START RECORDS SUPPLIED
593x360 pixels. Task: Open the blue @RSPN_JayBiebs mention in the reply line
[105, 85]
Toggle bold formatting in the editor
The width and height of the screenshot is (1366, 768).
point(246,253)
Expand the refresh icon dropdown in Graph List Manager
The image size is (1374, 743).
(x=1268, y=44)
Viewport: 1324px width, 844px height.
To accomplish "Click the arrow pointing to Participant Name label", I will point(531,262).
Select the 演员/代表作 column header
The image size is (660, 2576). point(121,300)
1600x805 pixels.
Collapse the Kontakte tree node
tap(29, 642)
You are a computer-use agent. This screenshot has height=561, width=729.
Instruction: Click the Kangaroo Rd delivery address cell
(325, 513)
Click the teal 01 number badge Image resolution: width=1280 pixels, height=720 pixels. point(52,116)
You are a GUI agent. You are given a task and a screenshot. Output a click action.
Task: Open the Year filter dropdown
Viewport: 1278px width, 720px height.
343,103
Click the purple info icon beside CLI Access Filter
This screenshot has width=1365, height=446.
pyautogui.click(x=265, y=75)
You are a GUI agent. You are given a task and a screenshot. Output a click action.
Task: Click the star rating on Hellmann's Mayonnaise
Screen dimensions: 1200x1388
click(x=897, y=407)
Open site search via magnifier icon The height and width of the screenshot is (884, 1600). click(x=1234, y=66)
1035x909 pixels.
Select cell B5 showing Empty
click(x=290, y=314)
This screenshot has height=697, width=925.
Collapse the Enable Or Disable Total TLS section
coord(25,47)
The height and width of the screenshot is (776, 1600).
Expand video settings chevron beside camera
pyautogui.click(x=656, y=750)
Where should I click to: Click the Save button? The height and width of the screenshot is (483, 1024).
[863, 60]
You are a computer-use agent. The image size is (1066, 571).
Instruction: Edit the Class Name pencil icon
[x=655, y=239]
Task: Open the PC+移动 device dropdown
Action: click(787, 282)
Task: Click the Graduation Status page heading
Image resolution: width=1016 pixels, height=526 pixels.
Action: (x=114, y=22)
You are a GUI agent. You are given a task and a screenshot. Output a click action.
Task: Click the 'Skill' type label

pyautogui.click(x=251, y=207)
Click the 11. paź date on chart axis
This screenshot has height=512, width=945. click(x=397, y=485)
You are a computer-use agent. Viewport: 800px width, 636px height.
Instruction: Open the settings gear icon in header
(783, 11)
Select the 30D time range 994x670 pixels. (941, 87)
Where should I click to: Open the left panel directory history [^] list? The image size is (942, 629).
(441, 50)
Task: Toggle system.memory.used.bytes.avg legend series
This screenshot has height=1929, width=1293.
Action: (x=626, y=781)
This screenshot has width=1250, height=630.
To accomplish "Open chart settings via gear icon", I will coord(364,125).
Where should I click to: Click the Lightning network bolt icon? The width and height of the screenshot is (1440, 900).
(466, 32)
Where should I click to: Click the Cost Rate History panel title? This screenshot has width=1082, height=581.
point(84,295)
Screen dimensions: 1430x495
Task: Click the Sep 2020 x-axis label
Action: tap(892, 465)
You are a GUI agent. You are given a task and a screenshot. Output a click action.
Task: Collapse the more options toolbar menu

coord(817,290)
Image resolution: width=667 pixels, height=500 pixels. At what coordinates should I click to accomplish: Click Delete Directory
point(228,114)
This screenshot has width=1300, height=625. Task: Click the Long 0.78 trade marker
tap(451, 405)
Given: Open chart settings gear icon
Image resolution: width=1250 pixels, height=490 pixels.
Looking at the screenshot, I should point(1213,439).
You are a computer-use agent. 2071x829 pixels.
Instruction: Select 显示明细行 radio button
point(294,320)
END RECORDS SUPPLIED
THE PROBLEM: Write each record above out again exactly as it reads.

ANSWER:
593x360 pixels. Task: Open the blue @RSPN_JayBiebs mention in the reply line
[105, 85]
Toggle bold formatting in the editor
The width and height of the screenshot is (1366, 768).
point(246,253)
Expand the refresh icon dropdown in Graph List Manager
The image size is (1374, 743).
(x=1268, y=44)
Viewport: 1324px width, 844px height.
To accomplish "Click the arrow pointing to Participant Name label", I will point(531,262).
Select the 演员/代表作 column header
The image size is (660, 2576). point(121,300)
1600x805 pixels.
Collapse the Kontakte tree node
tap(29, 642)
You are a computer-use agent. This screenshot has height=561, width=729.
Instruction: Click the Kangaroo Rd delivery address cell
(325, 513)
Click the teal 01 number badge Image resolution: width=1280 pixels, height=720 pixels. point(52,116)
You are a GUI agent. You are given a task and a screenshot. Output a click action.
Task: Open the Year filter dropdown
Viewport: 1278px width, 720px height.
343,103
Click the purple info icon beside CLI Access Filter
This screenshot has width=1365, height=446.
pyautogui.click(x=265, y=75)
You are a GUI agent. You are given a task and a screenshot. Output a click action.
Task: Click the star rating on Hellmann's Mayonnaise
Screen dimensions: 1200x1388
click(x=897, y=407)
Open site search via magnifier icon The height and width of the screenshot is (884, 1600). click(x=1234, y=66)
1035x909 pixels.
Select cell B5 showing Empty
click(x=290, y=314)
This screenshot has height=697, width=925.
Collapse the Enable Or Disable Total TLS section
coord(25,47)
The height and width of the screenshot is (776, 1600).
Expand video settings chevron beside camera
pyautogui.click(x=656, y=750)
Where should I click to: Click the Save button? The height and width of the screenshot is (483, 1024).
[863, 60]
You are a computer-use agent. The image size is (1066, 571).
Instruction: Edit the Class Name pencil icon
[x=655, y=239]
Task: Open the PC+移动 device dropdown
Action: click(787, 282)
Task: Click the Graduation Status page heading
Image resolution: width=1016 pixels, height=526 pixels.
Action: (x=114, y=22)
You are a GUI agent. You are given a task and a screenshot. Output a click action.
Task: Click the 'Skill' type label

pyautogui.click(x=251, y=207)
Click the 11. paź date on chart axis
This screenshot has height=512, width=945. click(x=397, y=485)
You are a computer-use agent. Viewport: 800px width, 636px height.
Instruction: Open the settings gear icon in header
(783, 11)
Select the 30D time range 994x670 pixels. (941, 87)
Where should I click to: Open the left panel directory history [^] list? The image size is (942, 629).
(441, 50)
Task: Toggle system.memory.used.bytes.avg legend series
This screenshot has height=1929, width=1293.
Action: (x=626, y=781)
This screenshot has width=1250, height=630.
To accomplish "Open chart settings via gear icon", I will coord(364,125).
Where should I click to: Click the Lightning network bolt icon? The width and height of the screenshot is (1440, 900).
(466, 32)
Where should I click to: Click the Cost Rate History panel title? This screenshot has width=1082, height=581.
point(84,295)
Screen dimensions: 1430x495
Task: Click the Sep 2020 x-axis label
Action: tap(892, 465)
You are a GUI agent. You are given a task and a screenshot. Output a click action.
Task: Collapse the more options toolbar menu

coord(817,290)
Image resolution: width=667 pixels, height=500 pixels. At what coordinates should I click to accomplish: Click Delete Directory
point(228,114)
This screenshot has width=1300, height=625. Task: Click the Long 0.78 trade marker
tap(451, 405)
Given: Open chart settings gear icon
Image resolution: width=1250 pixels, height=490 pixels.
Looking at the screenshot, I should point(1213,439).
You are a computer-use agent. 2071x829 pixels.
Instruction: Select 显示明细行 radio button
point(294,320)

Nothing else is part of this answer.